▸ THE TASK: Which lines of the records below contain the string "News"? Report each of them.

»»

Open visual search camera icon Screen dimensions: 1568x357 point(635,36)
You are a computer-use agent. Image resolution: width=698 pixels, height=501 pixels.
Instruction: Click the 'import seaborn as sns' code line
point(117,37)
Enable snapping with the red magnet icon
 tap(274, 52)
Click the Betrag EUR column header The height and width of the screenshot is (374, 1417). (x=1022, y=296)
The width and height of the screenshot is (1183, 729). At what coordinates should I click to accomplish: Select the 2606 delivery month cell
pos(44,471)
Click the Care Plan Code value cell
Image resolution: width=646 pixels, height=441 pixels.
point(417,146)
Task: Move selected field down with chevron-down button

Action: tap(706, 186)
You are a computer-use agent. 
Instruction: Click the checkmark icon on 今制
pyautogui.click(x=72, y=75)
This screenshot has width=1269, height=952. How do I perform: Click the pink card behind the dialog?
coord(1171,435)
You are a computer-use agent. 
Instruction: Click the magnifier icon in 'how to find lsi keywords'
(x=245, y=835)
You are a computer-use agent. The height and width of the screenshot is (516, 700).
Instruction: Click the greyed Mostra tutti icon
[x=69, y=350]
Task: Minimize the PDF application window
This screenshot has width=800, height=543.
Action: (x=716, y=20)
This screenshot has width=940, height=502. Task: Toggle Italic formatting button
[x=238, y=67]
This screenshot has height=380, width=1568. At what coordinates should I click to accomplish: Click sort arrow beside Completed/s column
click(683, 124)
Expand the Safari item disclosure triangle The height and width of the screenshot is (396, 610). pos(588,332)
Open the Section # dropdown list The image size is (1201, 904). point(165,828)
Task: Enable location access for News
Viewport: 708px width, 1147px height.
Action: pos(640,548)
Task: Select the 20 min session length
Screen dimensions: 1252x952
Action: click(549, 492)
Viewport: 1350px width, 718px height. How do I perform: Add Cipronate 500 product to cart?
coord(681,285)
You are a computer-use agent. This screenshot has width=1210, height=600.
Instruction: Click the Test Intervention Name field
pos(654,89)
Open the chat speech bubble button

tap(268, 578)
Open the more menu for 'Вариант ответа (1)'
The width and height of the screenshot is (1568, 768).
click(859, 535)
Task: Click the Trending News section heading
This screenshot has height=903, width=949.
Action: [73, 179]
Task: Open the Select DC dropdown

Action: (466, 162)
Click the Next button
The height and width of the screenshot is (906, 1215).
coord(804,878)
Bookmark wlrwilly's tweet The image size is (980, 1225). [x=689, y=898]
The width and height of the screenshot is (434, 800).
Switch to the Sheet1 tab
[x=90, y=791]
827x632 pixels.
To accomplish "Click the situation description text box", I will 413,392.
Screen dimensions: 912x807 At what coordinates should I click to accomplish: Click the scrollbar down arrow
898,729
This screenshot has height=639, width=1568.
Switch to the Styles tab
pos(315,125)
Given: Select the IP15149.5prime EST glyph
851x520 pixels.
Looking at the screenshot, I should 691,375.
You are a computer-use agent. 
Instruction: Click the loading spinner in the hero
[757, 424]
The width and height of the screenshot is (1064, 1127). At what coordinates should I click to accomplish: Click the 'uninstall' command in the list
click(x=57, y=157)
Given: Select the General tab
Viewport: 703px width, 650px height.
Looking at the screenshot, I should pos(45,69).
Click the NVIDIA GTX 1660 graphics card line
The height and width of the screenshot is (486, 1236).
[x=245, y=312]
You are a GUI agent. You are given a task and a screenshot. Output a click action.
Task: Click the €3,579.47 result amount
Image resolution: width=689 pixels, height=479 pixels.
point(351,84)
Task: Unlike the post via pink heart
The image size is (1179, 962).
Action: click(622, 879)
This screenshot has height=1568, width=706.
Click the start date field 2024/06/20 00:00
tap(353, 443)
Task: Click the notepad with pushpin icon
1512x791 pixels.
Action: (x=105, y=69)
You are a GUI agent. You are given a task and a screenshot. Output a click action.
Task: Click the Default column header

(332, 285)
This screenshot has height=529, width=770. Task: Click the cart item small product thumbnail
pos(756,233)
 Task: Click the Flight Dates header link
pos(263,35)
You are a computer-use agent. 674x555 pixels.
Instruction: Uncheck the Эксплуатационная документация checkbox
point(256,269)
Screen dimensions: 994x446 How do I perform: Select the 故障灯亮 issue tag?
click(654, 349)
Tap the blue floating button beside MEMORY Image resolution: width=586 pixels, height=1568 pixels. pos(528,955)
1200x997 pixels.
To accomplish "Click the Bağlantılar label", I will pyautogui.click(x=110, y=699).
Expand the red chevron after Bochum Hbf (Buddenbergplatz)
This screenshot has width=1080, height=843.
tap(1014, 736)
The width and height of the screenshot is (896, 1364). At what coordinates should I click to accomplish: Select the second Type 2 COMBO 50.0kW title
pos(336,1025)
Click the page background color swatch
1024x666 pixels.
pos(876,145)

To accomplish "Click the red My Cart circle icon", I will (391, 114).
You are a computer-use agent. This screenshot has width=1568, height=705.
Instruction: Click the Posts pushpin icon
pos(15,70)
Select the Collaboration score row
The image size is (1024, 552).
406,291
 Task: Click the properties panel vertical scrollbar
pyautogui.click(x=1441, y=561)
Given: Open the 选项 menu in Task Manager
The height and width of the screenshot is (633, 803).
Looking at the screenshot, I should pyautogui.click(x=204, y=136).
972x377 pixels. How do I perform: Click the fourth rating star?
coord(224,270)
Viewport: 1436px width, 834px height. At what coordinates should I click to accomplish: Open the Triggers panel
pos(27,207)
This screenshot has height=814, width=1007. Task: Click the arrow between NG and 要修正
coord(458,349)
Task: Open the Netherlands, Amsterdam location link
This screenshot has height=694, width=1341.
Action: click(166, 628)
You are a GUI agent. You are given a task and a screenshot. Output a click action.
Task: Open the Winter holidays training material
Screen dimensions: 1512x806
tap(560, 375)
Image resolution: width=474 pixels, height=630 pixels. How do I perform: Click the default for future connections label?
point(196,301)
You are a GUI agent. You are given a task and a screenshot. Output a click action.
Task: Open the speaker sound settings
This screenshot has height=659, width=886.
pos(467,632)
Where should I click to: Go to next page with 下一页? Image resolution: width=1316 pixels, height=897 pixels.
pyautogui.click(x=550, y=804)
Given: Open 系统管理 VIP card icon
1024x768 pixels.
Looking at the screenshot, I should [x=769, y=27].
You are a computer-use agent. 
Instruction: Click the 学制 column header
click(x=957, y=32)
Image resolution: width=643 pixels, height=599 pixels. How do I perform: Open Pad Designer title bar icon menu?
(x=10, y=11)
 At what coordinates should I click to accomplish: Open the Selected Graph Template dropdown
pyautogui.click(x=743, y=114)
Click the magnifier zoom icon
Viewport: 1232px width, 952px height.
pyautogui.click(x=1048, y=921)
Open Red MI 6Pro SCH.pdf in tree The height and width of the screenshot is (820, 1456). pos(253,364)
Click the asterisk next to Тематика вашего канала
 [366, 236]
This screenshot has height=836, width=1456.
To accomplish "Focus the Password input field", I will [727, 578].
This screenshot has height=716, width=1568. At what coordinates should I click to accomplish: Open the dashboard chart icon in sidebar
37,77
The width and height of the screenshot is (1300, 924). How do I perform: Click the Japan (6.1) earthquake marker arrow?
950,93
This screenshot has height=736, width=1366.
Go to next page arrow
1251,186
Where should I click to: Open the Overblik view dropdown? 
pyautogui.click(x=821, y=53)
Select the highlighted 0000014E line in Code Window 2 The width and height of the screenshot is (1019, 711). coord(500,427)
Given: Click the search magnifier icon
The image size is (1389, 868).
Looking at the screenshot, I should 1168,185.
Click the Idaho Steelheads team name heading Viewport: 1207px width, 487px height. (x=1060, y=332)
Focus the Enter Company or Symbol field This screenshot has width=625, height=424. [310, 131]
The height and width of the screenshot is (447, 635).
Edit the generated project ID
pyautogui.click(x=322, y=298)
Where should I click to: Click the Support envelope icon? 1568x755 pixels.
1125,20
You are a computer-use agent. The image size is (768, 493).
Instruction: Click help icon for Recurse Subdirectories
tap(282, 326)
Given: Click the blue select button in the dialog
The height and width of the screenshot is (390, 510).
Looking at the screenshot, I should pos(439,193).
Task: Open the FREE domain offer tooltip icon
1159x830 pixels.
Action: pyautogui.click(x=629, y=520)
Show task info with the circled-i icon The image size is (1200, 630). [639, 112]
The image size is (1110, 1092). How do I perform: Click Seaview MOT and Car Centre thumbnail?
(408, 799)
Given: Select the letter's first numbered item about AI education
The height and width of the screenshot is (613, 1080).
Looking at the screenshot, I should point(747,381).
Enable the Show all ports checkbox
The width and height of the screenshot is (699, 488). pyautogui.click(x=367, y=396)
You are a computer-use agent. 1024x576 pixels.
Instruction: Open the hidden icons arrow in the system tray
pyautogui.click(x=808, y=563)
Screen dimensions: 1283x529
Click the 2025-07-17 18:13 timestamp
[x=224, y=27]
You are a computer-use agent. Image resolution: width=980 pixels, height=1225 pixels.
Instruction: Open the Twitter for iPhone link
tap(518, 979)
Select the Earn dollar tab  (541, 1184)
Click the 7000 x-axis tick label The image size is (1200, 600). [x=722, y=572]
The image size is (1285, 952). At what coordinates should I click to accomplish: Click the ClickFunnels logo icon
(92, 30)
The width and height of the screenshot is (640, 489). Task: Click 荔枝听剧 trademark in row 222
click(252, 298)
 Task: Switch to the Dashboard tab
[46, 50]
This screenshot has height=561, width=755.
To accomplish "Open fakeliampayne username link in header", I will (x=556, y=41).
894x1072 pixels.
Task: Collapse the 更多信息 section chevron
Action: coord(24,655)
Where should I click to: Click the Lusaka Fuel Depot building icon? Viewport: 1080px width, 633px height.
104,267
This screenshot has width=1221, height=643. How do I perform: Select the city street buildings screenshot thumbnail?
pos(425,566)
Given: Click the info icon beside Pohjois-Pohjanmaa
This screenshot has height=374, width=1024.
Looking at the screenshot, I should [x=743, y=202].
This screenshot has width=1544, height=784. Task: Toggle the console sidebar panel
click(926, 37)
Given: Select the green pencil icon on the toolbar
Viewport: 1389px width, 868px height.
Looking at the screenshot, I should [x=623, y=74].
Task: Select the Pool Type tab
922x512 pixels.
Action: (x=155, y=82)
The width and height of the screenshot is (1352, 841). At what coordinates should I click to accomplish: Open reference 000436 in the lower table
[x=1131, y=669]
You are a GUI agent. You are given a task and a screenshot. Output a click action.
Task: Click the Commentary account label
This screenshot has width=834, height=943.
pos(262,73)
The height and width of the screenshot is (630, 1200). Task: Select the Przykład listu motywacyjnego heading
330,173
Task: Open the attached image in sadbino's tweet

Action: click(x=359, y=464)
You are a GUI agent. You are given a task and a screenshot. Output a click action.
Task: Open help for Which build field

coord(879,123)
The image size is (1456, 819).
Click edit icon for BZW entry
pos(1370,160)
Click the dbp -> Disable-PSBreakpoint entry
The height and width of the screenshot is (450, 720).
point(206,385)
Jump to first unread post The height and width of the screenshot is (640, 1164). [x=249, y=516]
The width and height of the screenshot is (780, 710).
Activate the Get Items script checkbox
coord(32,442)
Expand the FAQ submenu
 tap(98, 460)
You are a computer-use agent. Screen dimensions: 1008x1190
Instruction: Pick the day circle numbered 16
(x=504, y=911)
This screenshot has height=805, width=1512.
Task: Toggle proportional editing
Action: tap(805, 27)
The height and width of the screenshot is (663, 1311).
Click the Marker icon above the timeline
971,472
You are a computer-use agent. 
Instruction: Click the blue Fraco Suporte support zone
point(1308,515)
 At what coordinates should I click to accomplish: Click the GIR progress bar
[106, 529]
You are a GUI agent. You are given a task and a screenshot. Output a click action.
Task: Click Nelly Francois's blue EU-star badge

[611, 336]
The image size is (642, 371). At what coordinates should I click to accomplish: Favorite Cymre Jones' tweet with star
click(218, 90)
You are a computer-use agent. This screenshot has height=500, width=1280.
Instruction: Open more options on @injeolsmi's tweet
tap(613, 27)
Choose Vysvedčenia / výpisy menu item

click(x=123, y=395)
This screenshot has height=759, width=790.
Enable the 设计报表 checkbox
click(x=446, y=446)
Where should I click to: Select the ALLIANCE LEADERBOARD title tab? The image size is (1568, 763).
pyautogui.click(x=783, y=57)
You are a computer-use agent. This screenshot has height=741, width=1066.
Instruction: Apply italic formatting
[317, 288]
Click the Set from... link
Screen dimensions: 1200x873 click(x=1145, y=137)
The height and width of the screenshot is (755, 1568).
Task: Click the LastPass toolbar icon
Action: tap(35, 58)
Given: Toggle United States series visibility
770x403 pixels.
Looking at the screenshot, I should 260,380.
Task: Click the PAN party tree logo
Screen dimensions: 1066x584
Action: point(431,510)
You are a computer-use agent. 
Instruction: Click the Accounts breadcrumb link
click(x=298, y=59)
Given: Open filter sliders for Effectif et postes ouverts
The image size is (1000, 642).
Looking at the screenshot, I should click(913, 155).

««

▸ SOLVED EXERCISE:
Task: Enable location access for News
Task: Click the Trending News section heading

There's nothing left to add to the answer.